TASK TO CARRY OUT -
Return each line below that contains the string "axis".

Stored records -
- Opening Delimiter -

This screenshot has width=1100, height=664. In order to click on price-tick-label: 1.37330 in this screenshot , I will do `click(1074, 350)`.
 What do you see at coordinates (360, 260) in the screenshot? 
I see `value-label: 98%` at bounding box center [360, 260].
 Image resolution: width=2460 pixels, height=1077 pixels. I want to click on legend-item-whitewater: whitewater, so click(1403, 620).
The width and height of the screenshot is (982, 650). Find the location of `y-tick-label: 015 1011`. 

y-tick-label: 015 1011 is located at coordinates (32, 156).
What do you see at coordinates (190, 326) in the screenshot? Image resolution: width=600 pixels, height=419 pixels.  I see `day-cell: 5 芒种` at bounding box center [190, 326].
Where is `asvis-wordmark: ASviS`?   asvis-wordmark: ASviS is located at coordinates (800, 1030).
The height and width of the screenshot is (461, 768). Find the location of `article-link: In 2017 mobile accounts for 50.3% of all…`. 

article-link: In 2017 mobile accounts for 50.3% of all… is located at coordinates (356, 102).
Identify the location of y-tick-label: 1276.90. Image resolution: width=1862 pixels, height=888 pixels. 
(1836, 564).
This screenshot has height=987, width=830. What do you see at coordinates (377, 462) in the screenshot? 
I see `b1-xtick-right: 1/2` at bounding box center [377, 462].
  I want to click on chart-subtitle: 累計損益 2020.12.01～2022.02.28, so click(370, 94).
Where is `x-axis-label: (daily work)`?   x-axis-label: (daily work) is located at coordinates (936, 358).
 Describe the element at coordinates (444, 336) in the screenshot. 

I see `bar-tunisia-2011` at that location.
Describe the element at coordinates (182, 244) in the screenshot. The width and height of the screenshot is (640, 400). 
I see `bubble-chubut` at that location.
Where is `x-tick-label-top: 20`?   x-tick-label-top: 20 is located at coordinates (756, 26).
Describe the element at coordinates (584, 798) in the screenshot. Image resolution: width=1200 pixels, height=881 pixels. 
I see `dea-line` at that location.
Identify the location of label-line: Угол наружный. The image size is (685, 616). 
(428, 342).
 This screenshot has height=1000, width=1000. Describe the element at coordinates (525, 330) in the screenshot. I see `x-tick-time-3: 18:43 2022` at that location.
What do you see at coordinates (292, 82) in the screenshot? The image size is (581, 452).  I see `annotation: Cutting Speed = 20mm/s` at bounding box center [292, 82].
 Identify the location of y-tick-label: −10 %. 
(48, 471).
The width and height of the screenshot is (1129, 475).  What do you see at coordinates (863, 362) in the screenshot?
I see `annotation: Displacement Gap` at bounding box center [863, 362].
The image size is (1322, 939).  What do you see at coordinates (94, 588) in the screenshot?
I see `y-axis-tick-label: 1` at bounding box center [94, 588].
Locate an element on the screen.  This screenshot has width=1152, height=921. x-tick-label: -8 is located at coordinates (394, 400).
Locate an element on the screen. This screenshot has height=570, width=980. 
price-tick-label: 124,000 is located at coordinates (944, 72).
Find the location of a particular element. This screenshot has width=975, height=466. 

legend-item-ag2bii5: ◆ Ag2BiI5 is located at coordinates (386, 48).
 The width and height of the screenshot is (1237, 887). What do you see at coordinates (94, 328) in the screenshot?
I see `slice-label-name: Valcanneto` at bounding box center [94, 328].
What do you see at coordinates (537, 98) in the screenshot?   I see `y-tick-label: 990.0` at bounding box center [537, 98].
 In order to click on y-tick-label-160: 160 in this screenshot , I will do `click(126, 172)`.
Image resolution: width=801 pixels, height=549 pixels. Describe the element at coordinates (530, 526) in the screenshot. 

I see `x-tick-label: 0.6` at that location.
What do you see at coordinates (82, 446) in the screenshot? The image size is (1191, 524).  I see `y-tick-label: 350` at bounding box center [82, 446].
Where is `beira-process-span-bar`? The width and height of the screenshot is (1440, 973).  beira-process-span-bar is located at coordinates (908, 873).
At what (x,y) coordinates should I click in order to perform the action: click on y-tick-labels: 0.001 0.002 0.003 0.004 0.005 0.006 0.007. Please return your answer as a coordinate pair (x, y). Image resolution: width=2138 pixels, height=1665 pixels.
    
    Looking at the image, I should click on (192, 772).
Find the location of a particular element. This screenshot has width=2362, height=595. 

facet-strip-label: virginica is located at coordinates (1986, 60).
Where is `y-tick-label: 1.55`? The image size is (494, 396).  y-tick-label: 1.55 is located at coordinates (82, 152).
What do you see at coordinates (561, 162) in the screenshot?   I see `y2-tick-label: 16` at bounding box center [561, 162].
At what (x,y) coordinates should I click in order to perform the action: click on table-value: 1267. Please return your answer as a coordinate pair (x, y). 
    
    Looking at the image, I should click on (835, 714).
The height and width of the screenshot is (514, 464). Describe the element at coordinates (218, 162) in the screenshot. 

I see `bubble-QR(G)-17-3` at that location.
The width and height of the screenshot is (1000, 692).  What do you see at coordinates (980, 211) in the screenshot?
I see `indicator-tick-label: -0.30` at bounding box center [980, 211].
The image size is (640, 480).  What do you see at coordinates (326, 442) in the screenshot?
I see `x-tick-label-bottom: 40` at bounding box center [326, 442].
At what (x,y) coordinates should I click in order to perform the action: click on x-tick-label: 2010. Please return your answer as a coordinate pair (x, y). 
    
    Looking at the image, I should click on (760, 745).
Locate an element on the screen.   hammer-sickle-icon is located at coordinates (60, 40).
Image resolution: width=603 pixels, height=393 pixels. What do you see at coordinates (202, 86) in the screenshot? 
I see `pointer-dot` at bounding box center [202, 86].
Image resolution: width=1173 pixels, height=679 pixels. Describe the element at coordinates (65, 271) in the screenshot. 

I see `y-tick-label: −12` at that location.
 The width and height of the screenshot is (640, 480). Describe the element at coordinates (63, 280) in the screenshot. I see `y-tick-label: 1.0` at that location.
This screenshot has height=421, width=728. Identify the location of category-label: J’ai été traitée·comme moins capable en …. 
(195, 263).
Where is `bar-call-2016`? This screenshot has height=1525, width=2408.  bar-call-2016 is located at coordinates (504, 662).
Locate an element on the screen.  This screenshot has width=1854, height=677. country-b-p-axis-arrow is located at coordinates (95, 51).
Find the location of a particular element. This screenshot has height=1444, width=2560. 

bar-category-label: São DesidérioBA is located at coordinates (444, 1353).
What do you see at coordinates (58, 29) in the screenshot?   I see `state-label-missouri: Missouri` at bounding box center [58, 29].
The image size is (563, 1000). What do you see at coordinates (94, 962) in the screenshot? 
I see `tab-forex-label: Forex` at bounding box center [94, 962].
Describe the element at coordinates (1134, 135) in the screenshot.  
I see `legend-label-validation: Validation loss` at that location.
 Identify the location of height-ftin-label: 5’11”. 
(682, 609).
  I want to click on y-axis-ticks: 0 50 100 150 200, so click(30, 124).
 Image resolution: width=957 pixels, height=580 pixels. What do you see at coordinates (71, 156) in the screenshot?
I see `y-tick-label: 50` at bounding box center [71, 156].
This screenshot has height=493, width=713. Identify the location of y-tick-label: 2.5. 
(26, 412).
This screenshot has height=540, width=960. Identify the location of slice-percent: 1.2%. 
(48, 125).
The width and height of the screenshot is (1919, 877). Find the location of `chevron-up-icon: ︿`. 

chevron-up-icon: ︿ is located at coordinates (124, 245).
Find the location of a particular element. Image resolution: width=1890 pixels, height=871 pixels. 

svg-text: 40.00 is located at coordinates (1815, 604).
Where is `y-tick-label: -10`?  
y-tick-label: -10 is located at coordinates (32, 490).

- Closing Delimiter -

TASK SOLUTION -
Where is `x-axis-label: (daily work)`?   x-axis-label: (daily work) is located at coordinates (936, 358).
I see `y-axis-tick-label: 1` at bounding box center [94, 588].
Locate an element on the screen.  This screenshot has width=1854, height=677. country-b-p-axis-arrow is located at coordinates (95, 51).
  I want to click on y-axis-ticks: 0 50 100 150 200, so click(30, 124).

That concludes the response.